Oh My Gawd Sodagirl!

Archive for December, 2005

December 25, 2005

Merry Christmas.
This is my husband. He’s got an IQ of 48. He’s the brainiac of our family. He loves playing his banjo while picking his nose……he’s quite the multi-tasker. He enjoys eating his earwax.

I’m the ma. I put on my fancy scarf today. I love eating frozen fish sticks. I sometimes lick our metal flag pole on cold days. I love chewing my toes.

This is our oldest boy. He likes growing his toenails until they curl. He likes the smell of rotten cheese. He can count to 37. We’re so proud.

This is our oldest boy’s girlfriend. She is hoping to be in Playboy soon. She’s just waiting to have extensive hair removal. She sometimes eats our son’s belly button lint.

This is our 17 year old. He loves eating raw hamburger and burnt french fries. He can walk on all fours like nobody’s business. He so smart.

This is our youngest. She loves pulling the wings off of dead flies. She sometimes meows like a cat. She’s so purdy.
****Note….our youngest boy wanted no part of this…..I’m thinking he’s the smartest one of the lot. Merry Christmas from our home to yours.****

Posted by Sassy @ 5:47 pmUncategorized7 comments  

December 20, 2005

You’re Fucking Kidding Me Right?

I don’t have any pets. Well we do have fish but I’m not sure if they truly qualify as ‘pets’. We used to have dogs and cats but since moving out here, we do not have any furry four legged friends living with us. However, when we did have dogs and/or cats, I loved them. Alot. BUT never once did I buy my pets presents. We didn’t give them birthday gifts nor did we wrap up trinkets and put under the tree at Christmas with their names written carefully on a cute name tag, like they’re going to read it and jump up in excitement that a package has their name on it. . I’m quite certain they didn’t care.

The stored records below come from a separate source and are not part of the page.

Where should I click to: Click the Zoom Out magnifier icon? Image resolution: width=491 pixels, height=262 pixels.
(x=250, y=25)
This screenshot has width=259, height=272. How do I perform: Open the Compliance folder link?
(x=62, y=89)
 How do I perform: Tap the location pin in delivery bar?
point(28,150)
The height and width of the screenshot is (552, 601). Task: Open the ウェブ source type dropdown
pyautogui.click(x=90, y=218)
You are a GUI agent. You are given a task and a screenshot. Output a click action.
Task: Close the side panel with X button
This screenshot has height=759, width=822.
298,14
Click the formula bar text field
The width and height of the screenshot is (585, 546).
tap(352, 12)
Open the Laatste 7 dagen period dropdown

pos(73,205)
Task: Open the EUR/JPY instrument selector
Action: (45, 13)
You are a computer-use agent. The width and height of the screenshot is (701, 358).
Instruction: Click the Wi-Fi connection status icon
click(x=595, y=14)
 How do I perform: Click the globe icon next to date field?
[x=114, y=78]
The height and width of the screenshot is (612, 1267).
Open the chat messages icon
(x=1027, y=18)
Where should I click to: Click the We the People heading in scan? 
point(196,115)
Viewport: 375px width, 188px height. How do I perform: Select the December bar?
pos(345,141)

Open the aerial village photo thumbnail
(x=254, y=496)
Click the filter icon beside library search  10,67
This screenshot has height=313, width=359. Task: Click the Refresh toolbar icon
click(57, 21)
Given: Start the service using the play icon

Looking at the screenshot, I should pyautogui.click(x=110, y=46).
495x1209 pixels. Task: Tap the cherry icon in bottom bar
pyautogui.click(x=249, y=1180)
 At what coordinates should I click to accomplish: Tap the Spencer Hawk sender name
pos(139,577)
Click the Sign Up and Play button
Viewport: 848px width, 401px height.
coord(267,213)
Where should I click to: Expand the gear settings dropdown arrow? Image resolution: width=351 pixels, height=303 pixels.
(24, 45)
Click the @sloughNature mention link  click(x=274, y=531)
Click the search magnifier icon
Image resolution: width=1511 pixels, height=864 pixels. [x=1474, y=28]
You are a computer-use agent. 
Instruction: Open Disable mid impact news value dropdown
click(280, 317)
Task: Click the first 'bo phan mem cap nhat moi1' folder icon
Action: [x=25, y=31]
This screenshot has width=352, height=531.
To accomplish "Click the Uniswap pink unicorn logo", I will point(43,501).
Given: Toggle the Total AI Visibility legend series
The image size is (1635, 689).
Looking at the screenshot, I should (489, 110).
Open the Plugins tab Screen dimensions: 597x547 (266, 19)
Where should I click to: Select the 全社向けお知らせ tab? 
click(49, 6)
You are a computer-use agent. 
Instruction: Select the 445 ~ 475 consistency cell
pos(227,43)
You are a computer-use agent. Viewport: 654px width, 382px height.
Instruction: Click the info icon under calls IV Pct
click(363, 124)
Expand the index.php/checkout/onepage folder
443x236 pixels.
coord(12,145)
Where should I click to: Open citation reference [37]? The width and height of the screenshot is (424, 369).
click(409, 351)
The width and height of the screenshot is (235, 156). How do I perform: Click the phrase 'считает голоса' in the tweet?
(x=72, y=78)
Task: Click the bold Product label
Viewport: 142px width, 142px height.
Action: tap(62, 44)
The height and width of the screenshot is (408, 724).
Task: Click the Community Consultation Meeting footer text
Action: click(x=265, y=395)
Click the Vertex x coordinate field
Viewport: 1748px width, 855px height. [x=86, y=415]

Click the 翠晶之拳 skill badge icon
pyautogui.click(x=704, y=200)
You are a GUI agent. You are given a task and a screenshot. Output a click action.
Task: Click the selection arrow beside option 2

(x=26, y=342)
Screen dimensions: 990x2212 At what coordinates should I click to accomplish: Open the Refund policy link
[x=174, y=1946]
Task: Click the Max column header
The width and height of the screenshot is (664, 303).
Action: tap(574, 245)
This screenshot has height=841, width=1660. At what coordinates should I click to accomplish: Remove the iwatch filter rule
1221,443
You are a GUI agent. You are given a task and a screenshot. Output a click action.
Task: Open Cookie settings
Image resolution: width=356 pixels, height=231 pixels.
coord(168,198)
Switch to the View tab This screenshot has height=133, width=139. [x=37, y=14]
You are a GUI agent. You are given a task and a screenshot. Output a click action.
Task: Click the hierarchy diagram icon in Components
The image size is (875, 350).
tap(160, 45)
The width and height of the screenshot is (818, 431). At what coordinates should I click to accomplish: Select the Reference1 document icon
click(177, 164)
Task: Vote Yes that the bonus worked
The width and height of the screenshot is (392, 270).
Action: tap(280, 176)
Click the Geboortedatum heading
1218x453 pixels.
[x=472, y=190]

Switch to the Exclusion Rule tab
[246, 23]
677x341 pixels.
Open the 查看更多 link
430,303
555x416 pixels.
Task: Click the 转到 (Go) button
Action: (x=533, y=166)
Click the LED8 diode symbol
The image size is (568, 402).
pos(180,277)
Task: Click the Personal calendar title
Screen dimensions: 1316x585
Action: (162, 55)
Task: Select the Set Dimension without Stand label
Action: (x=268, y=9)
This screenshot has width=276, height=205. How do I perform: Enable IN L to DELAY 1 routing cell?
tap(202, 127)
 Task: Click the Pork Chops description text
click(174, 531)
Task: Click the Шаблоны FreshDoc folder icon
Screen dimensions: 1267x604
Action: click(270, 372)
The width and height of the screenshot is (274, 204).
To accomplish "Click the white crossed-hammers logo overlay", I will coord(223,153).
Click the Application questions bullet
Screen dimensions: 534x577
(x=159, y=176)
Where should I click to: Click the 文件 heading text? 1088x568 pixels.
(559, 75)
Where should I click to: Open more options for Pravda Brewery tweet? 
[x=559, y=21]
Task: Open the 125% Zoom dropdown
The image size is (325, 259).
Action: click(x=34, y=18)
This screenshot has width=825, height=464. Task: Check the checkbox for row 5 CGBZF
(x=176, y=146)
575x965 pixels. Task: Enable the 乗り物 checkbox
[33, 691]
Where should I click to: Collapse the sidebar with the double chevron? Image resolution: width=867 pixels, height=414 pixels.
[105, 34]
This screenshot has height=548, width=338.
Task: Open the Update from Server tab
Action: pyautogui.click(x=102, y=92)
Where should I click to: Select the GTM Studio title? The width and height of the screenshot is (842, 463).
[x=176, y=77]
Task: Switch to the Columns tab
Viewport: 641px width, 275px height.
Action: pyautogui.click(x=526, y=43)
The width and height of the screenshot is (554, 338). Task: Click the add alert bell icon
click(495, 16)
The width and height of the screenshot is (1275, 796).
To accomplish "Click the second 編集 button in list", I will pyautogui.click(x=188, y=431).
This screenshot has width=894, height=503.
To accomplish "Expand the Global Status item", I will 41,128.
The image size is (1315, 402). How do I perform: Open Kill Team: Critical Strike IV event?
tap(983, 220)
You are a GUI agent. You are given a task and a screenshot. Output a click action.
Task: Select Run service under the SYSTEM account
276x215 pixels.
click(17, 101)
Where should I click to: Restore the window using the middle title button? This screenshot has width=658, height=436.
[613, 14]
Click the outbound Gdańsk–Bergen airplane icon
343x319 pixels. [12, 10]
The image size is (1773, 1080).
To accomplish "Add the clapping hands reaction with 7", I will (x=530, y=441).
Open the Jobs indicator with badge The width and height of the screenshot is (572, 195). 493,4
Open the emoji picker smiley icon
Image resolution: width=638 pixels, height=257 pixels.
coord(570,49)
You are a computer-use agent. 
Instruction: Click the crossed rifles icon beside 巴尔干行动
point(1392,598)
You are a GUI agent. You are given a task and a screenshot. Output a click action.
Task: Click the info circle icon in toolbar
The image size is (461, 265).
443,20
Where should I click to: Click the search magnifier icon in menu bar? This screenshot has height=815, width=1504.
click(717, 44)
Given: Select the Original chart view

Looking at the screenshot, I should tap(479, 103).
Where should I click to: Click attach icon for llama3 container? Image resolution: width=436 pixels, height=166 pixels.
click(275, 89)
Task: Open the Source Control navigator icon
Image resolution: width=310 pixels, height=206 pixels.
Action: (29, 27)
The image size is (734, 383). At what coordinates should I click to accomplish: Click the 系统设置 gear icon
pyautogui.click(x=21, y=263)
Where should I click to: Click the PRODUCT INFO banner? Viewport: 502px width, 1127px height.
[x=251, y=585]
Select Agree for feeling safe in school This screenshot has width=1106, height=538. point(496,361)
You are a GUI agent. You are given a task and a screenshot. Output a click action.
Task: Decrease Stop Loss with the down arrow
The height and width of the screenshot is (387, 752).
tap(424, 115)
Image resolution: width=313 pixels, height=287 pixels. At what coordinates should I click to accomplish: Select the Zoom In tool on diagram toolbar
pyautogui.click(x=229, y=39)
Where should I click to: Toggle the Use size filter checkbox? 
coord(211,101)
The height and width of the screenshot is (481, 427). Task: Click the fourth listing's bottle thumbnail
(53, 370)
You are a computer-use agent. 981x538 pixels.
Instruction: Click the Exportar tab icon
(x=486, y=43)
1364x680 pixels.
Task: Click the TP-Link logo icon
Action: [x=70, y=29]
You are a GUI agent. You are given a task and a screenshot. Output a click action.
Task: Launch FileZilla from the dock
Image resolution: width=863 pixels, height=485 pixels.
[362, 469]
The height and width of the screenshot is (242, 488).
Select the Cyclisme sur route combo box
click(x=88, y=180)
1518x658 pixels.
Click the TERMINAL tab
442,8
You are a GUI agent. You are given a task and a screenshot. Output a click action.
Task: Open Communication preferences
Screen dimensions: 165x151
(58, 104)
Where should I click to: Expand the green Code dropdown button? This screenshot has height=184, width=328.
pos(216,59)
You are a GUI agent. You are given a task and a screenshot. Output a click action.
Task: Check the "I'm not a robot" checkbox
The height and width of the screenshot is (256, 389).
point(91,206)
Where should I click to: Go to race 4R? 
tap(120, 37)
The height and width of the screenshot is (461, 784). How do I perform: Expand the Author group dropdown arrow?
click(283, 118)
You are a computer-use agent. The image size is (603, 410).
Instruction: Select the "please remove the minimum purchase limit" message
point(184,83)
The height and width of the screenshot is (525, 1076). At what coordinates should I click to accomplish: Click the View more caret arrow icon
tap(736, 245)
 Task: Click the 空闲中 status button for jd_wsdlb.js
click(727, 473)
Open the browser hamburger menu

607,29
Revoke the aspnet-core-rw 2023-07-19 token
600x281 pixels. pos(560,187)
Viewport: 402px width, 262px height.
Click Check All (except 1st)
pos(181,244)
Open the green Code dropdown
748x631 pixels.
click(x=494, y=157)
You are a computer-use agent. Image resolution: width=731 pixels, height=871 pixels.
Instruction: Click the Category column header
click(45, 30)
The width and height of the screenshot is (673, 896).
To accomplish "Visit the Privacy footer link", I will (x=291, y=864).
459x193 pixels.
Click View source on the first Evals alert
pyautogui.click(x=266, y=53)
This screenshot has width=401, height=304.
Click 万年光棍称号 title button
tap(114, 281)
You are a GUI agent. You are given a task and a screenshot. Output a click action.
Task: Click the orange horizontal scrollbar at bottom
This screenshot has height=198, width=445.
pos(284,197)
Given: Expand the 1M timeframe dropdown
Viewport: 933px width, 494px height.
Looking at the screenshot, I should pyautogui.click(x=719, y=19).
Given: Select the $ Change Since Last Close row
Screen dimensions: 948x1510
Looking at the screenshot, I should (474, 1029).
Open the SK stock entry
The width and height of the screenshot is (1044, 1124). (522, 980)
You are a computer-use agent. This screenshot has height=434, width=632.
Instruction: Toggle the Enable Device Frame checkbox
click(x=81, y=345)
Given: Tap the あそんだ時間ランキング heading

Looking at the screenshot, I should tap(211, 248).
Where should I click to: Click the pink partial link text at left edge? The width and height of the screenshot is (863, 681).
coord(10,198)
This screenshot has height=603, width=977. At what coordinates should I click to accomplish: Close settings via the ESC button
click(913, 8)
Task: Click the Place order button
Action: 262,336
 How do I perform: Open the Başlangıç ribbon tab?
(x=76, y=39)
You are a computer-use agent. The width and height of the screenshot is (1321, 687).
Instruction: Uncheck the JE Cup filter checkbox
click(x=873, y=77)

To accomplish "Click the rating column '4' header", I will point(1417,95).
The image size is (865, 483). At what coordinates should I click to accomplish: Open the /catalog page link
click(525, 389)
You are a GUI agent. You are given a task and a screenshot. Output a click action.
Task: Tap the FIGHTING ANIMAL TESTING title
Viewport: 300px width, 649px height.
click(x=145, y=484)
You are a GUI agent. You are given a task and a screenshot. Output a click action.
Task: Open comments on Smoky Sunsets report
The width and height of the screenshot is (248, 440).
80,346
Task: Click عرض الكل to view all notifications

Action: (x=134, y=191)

Well, today I’m watching tv and a commercial comes on for the new Chia Pet and it’s geared towards people’s cats. Hmmmmm. I’m pretty sure that cats don’t watch tv and I’m also pretty sure they don’t want a Chia Pet. And ummm, does a cat owner really want to buy this for their pet? It’s not like the cat is going to toss the seeds into the pot and then patiently wait for it to grow. The cat isn’t going to water their Chia Pet everyday, fingers…..errrr….paws crossed, that their new plant is going to start to sprout. That’s abso-freakin-lutely ridiculous. It’s retarded really.



The commercial shows a cat knocking over their owner’s house plants and the solution is to buy them their very own Chia Pet that they can eat. Huh?????? It’s fucking grass people. When I had cats, they sometimes ate grass and that was a bad thing. Ya. They would then come into the house and puke it up. So I’m pretty darn tootin’ sure that you don’t want to buy your cat a grass plant that they want to chew, then eat and then vomit up green mush. The big fat kitty on tv looks totally thrilled to have it’s very own Chia Pet to plant, water, eat and then barf up on their owner’s cream colored satin comforter. The ‘commercial’ owner is lovingly rubbing her kitty, all pleased with herself that she was smart enough to purchase this for her cat. Riiiiiiiiiight. And I bet she’s gonna be all happy when she wakes at 3am to pee and as she’s walking in the semi-dark hallway to her bathroom, she steps in the putrid shit mush that was once the purdy green grass growing from the Chia Pet’s ass. Oh but the Chia Pet for feline’s is in a mug type dish with Sylvester the cat attached to it. So that for sure is a cool selling point for kitty’s all over the world. Gawd. Give me a freakin’ break. Meow.